Scan the records for the string "will"; copy each line where it occurs.

_ _ _ _

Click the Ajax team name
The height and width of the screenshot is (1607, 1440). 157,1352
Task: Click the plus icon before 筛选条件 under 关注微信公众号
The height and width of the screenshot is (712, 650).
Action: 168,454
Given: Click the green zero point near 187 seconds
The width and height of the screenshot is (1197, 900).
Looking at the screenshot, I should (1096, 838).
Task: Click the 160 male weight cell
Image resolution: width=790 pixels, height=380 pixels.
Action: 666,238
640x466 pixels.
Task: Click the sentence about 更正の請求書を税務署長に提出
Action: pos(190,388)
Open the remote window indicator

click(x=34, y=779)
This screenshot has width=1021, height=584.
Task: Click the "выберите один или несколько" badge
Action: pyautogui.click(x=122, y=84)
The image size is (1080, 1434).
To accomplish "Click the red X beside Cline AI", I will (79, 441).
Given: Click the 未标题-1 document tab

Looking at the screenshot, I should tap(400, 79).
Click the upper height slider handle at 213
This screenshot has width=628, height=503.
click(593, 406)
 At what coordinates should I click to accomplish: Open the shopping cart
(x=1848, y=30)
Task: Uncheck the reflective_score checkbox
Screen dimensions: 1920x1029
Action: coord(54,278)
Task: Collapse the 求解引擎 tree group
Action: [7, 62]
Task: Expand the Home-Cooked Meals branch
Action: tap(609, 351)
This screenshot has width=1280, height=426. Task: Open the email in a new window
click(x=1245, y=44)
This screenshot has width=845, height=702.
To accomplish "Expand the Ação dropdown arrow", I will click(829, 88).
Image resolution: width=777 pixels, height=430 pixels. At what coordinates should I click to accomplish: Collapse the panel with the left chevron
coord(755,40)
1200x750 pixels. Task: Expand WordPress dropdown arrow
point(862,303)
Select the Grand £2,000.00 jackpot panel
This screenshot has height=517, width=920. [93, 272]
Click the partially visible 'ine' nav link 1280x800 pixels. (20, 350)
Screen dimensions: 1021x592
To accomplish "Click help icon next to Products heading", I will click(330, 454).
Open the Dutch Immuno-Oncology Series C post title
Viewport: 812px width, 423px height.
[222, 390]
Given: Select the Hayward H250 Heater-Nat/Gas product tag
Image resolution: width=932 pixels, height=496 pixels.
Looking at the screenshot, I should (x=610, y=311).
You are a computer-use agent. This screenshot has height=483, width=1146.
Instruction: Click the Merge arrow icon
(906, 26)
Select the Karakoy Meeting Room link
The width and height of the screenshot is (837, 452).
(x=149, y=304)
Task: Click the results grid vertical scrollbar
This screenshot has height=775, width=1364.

_ _ _ _

- _Your solution_:
To accomplish "Click the red X beside Cline AI", I will (79, 441).
To accomplish "Expand the Ação dropdown arrow", I will click(829, 88).
To accomplish "Click help icon next to Products heading", I will click(330, 454).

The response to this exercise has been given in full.